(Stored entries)

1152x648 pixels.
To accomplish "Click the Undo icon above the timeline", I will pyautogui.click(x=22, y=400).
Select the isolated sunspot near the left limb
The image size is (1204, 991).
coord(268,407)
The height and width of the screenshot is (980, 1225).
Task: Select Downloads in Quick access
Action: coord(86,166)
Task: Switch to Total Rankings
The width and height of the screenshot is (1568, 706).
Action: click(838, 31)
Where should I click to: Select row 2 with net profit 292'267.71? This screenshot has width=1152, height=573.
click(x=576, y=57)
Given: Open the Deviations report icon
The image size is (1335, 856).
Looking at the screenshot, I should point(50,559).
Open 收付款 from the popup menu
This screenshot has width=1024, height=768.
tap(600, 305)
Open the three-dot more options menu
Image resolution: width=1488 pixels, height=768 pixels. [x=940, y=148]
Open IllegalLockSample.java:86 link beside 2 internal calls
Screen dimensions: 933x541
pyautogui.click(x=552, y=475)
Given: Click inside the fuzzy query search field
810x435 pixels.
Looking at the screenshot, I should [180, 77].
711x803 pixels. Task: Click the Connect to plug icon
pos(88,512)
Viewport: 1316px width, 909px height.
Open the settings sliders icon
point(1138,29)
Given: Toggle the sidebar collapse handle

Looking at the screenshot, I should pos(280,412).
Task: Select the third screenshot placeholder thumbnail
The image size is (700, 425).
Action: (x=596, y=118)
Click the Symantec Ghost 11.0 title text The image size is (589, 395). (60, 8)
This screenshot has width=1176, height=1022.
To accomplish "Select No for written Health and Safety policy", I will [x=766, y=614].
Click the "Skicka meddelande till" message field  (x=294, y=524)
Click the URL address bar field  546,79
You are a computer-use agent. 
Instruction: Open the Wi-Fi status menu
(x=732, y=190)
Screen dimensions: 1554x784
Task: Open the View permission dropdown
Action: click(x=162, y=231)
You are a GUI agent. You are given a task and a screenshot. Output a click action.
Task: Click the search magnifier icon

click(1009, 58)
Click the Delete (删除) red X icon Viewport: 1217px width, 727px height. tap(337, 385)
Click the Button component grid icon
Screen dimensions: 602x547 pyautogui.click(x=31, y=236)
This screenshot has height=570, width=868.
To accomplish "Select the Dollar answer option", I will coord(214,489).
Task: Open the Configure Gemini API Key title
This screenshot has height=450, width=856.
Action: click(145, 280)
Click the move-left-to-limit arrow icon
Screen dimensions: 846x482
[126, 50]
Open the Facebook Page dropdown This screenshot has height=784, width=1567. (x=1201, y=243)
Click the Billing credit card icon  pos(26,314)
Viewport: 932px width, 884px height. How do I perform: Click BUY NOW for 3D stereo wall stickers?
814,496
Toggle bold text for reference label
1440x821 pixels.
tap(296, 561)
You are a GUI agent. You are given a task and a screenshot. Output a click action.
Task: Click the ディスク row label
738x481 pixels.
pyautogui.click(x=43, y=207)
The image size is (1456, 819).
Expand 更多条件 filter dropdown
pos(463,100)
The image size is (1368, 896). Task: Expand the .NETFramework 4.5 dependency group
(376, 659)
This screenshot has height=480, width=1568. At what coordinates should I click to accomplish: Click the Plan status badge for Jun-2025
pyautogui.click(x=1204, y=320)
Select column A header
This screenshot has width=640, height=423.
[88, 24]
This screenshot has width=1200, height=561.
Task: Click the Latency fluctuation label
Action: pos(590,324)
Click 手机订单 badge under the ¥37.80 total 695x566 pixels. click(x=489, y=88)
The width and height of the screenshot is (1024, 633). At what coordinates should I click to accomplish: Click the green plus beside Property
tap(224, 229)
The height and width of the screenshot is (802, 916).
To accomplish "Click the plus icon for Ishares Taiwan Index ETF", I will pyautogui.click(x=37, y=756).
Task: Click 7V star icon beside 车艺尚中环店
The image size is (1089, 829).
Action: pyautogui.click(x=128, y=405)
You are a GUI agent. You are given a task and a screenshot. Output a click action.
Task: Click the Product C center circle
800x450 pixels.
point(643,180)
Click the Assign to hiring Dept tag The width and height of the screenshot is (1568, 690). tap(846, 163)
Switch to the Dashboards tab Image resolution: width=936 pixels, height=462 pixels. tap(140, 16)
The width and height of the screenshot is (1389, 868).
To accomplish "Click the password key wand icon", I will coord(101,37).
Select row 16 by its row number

→ **ASSIGNED TASK**
Every line above that holds the string "text" should be copied out.

→ **TASK ANSWER**
Click the Symantec Ghost 11.0 title text The image size is (589, 395). (60, 8)
Toggle bold text for reference label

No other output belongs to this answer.